* Aim of the task *
In the material below, find each line with the string "magnifier" and copy it.

[Information given]

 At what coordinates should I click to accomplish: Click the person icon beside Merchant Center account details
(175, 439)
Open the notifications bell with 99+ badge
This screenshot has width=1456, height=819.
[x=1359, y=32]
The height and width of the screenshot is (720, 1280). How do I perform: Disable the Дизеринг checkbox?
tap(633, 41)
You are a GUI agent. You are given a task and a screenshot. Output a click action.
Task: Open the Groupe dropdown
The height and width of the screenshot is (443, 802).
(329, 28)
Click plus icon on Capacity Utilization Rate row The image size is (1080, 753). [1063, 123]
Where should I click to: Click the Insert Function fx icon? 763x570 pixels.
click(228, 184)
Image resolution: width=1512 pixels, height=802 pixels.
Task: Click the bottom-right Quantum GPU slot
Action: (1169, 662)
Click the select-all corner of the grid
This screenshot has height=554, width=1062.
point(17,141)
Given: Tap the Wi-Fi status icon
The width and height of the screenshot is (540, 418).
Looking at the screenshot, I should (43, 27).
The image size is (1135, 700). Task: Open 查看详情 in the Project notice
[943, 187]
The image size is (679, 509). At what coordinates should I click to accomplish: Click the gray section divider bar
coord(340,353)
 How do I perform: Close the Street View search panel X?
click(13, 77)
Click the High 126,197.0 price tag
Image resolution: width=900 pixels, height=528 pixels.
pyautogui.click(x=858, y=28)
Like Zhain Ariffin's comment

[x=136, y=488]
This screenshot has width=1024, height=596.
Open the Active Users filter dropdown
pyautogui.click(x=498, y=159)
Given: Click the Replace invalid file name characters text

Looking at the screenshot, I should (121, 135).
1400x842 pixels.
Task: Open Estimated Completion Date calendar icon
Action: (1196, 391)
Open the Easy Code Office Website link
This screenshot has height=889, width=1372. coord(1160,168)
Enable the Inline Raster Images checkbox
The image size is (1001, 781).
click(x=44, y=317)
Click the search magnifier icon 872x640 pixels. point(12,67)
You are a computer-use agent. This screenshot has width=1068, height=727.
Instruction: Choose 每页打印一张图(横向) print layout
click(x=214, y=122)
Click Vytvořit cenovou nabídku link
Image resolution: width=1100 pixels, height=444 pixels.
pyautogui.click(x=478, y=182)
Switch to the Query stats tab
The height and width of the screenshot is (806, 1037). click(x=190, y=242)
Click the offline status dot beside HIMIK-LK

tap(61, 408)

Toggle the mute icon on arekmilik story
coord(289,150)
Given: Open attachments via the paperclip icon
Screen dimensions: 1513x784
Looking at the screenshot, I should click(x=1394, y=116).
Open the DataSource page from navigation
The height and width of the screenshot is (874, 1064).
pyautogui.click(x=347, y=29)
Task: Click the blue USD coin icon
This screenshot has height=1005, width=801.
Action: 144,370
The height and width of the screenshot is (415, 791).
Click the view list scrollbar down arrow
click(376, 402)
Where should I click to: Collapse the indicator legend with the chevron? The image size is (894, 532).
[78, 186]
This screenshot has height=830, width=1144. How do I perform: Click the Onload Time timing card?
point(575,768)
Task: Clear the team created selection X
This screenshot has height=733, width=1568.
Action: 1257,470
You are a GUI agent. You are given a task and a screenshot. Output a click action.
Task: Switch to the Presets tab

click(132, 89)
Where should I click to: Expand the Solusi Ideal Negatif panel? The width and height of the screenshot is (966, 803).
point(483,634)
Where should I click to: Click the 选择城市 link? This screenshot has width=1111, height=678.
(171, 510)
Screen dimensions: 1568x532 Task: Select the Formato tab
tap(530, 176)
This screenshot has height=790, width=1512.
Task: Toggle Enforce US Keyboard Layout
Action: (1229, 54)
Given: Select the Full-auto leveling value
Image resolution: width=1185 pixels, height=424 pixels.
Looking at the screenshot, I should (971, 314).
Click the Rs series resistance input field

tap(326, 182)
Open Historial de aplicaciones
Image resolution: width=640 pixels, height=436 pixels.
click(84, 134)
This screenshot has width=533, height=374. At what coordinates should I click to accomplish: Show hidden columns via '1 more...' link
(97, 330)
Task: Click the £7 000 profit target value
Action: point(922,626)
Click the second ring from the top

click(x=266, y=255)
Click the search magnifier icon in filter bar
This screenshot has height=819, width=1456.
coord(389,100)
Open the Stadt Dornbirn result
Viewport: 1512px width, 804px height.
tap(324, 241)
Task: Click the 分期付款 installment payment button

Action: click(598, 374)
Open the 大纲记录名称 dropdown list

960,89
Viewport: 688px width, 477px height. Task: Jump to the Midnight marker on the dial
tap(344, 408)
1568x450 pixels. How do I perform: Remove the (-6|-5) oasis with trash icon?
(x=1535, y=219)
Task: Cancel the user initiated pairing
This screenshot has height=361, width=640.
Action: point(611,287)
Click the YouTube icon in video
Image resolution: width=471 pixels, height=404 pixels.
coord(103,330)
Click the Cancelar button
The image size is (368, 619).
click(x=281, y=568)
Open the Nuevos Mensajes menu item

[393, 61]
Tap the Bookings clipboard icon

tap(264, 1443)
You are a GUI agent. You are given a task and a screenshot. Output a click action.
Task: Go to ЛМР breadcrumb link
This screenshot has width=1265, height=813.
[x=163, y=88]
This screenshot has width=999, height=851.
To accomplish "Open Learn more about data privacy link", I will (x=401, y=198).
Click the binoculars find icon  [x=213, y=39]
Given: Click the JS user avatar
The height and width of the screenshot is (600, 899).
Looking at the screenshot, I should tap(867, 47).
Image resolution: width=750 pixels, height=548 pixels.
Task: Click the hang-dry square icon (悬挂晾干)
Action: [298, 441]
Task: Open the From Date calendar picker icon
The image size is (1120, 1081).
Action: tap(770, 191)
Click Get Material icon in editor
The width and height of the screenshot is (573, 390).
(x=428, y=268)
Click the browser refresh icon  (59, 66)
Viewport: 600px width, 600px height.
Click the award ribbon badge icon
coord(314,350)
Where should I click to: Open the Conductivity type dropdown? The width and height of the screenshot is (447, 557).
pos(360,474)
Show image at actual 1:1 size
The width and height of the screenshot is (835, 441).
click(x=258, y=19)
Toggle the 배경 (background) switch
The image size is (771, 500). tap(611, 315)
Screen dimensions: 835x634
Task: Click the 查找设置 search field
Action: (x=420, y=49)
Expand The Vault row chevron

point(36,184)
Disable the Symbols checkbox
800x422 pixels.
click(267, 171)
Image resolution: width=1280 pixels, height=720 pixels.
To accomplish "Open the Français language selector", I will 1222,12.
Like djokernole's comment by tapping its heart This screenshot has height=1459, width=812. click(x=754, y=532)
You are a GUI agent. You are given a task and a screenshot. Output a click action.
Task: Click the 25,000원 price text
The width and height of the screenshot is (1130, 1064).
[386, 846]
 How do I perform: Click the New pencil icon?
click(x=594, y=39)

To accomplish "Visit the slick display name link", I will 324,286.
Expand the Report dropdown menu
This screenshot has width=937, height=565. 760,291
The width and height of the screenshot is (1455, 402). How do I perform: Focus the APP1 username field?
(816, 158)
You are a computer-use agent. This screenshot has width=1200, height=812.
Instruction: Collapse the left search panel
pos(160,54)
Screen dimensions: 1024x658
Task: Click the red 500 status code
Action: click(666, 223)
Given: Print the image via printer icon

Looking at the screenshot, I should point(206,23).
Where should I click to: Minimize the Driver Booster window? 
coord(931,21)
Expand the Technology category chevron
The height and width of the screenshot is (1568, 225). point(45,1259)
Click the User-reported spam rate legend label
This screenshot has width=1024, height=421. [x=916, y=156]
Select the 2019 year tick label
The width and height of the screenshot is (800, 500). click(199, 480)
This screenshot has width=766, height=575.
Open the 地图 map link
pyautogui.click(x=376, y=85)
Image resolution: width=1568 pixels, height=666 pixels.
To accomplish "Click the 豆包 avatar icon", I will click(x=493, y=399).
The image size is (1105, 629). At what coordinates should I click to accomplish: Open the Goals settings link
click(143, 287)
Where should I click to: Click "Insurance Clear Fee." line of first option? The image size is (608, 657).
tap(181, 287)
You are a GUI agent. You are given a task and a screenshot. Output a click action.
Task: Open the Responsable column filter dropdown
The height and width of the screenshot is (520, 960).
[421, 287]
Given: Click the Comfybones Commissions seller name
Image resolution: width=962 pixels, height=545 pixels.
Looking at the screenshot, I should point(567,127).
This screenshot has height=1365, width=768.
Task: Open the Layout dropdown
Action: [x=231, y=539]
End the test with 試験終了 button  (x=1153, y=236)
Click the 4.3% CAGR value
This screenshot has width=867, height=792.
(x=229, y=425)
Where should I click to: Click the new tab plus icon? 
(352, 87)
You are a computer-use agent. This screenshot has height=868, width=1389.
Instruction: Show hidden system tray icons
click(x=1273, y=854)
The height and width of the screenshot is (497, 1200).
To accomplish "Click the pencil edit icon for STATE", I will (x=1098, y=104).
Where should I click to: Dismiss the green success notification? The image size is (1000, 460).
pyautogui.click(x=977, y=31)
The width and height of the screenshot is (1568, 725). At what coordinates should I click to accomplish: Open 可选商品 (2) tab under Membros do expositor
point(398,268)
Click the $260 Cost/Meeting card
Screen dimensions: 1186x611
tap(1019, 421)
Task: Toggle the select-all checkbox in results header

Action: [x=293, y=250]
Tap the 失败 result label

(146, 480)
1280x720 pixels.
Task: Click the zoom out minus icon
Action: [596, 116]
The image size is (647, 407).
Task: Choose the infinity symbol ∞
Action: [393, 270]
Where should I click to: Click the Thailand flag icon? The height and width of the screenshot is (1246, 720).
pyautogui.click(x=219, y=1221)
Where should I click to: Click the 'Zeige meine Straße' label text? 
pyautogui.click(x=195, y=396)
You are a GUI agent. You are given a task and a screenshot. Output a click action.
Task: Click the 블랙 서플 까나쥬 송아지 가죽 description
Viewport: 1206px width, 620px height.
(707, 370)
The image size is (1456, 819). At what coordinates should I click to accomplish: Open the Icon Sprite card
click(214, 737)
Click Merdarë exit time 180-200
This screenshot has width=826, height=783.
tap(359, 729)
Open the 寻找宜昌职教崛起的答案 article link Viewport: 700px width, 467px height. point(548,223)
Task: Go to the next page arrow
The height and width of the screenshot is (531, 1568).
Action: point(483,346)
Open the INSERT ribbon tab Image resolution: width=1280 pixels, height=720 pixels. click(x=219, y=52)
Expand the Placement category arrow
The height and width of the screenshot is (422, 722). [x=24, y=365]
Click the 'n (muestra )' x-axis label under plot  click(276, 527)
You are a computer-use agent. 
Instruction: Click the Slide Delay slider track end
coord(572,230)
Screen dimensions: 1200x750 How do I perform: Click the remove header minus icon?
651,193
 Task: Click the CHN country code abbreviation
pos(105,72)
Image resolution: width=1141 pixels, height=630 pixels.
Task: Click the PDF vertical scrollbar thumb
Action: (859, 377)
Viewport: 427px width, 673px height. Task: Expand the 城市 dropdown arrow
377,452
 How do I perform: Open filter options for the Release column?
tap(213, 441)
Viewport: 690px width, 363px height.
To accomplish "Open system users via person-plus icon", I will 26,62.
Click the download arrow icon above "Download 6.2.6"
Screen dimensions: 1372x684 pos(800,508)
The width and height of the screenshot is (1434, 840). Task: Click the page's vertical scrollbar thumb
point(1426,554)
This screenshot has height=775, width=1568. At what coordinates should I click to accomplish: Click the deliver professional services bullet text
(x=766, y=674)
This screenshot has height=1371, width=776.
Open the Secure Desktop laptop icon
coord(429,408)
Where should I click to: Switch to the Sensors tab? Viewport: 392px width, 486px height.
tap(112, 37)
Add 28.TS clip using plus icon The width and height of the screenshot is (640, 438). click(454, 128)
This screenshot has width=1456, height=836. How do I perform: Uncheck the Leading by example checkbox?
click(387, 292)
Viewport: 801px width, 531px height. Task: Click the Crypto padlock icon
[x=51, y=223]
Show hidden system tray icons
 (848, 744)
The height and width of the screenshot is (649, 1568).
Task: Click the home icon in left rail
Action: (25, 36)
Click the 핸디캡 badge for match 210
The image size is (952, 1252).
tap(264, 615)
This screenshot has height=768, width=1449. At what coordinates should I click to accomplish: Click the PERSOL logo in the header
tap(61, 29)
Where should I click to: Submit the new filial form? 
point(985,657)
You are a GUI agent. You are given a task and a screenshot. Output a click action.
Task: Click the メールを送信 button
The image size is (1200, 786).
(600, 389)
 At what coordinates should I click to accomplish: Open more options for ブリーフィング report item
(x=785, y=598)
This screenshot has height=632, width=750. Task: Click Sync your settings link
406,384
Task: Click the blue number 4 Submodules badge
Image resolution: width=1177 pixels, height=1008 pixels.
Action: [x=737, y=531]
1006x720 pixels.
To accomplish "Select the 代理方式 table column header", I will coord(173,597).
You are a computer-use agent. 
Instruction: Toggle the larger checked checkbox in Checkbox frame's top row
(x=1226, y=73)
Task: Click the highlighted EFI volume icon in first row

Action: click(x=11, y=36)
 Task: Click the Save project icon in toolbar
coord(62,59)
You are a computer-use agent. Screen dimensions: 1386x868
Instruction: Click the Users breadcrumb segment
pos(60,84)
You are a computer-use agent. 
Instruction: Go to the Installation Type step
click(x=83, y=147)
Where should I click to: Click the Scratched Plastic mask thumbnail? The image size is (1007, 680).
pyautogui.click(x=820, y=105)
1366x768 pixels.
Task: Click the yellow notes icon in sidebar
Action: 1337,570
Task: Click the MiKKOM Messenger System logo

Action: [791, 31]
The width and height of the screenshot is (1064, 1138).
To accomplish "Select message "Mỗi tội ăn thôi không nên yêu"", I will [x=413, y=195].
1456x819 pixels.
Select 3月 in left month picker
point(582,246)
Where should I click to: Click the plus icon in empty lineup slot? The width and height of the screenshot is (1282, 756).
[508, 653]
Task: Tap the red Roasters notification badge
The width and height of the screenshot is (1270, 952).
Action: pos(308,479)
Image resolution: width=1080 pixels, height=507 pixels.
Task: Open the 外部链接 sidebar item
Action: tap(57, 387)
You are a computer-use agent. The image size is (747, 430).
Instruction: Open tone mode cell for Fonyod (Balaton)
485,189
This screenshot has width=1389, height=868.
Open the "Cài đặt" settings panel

[/Information given]

* Task output *
Click the search magnifier icon 872x640 pixels. point(12,67)
Click the search magnifier icon in filter bar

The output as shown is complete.